Тихо ехал экипаж «молодых» по княжескому двору, двор весь был запружён крестьянами, которые пришли проститься со своею «радельницей», некоторые бабы плакали и причитали. Так велика была любовь крепостных князя Гарина к Софье.
– Тише вы, что под лошадей-то лезете! – кричал на мужиков кучер, осаживая лошадей. – Сторонись, задавлю! Сторонись!
Народ расступился, кучер ударил по лошадям вожжами, те рванули и понеслись по утрамбованной мелким камнем дороге к Москве.
В тот же день в княжеской усадьбе произошло нечто особенное. Едва только проводили «молодых» и старый князь, усевшись в своём кабинете, стал читать какую-то книгу, как к нему вошёл старик Федотыч и тихо проговорил:
– Князинька, баба какая-то пришла и убедительно просила о себе доложить вашему сиятельству.
– Какая баба? – удивился князь.
– Кто её знает, лицо у ней что-то мне знакомо. Я видал её, князинька, а где – не припомню.
– Что ей надо?
– Не сказывает, только просит о себе доложить.
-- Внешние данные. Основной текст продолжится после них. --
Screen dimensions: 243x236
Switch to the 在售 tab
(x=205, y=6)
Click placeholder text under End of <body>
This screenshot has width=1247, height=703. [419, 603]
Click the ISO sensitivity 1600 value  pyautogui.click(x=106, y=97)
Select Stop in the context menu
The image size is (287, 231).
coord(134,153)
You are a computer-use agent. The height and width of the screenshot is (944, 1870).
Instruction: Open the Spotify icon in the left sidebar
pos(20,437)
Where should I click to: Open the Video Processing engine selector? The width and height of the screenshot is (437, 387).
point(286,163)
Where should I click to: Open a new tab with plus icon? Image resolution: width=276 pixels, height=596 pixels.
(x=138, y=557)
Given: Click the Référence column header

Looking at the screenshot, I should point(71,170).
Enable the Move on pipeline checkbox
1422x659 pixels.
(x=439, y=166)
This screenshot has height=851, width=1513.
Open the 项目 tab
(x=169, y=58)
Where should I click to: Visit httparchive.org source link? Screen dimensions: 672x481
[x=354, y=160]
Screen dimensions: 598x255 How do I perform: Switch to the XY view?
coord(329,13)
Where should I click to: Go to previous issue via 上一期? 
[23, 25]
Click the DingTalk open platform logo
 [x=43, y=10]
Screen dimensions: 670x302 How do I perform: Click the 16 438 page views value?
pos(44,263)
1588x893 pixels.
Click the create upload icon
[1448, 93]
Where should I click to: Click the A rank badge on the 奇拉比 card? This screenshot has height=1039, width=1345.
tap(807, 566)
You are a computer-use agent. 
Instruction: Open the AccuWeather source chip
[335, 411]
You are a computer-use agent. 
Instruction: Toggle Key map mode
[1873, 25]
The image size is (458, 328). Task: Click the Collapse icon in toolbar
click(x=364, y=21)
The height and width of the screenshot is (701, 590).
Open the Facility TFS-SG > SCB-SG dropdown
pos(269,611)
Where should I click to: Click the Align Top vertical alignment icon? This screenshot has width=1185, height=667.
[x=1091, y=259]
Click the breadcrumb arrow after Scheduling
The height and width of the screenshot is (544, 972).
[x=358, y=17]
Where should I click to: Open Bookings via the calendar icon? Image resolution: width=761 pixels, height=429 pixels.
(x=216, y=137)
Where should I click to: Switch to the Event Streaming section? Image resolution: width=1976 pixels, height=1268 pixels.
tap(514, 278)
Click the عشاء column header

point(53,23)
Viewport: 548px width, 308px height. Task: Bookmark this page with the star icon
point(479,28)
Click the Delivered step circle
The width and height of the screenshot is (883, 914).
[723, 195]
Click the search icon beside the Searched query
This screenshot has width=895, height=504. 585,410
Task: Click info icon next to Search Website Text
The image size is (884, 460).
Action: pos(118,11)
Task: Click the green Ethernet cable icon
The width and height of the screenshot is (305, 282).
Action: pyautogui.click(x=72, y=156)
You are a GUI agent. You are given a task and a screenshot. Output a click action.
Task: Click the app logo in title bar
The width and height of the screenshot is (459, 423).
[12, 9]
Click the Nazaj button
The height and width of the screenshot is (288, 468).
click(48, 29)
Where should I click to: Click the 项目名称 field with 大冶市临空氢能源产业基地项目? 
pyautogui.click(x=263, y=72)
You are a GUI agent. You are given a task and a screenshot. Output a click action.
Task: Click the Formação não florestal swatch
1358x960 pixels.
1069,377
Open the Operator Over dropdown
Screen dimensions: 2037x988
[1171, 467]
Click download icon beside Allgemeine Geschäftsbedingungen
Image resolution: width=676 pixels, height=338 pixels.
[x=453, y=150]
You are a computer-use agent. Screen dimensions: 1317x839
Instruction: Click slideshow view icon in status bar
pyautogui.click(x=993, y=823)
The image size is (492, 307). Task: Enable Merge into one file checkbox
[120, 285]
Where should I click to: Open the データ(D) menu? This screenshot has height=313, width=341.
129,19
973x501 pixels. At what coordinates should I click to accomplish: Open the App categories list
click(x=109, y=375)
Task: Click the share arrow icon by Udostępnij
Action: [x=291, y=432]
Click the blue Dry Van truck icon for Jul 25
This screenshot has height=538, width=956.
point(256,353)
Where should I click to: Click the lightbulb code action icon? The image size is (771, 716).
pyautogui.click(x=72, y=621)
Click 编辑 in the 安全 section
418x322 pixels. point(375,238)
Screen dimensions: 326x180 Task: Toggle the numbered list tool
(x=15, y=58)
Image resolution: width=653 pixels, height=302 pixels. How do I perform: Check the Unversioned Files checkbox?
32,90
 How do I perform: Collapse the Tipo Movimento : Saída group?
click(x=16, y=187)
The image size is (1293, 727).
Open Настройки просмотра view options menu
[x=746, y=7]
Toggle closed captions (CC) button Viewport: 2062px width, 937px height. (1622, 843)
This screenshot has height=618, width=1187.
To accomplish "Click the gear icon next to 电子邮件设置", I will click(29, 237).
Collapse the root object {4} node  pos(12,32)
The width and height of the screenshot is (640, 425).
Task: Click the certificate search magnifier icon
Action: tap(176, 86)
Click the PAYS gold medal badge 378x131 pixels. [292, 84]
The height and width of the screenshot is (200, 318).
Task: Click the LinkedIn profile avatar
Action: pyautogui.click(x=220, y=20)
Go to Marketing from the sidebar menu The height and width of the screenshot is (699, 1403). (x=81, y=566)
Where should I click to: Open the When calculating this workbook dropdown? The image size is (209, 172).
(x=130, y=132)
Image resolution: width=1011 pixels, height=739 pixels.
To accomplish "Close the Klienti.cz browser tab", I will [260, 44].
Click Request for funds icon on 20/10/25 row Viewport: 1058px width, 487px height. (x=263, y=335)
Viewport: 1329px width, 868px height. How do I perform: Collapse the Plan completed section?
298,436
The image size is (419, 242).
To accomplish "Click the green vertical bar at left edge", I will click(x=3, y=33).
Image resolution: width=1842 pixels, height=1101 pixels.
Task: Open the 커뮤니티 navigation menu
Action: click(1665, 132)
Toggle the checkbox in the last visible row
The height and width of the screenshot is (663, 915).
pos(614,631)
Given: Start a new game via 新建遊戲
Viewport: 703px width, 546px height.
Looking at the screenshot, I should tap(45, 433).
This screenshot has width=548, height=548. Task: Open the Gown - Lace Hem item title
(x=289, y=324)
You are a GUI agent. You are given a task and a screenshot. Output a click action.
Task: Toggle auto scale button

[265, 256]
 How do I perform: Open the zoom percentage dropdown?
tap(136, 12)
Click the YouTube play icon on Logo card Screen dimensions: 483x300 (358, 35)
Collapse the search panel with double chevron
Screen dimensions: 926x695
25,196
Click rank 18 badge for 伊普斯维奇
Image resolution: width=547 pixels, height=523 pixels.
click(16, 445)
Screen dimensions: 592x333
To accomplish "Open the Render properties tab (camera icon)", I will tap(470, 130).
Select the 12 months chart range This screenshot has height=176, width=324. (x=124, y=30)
– Странно! Не из крепостных она? – задумчиво спросил князь у Федотыча.
– Нет, князинька, не из наших, вишь, дальняя она, из Москвы.
– Ну, впусти её, Федотыч.
В кабинет князя вошла Марья, мать Цыганова, бледная, встревоженная, с опухшими от слёз глазами. Она робко остановилась у двери, опустив свою голову.
Князь её не узнал: более двадцати лет не видал он Марьи, легко забыть в такое время. Когда он расстался с Марьей, она была молодая, черноокая красавица, а теперь перед ним стоит какая-то исхудалая женщина с истомлённым лицом, с глазами, выражающими страдание; во всей фигуре Марьи виднелось много горя и отчаяния.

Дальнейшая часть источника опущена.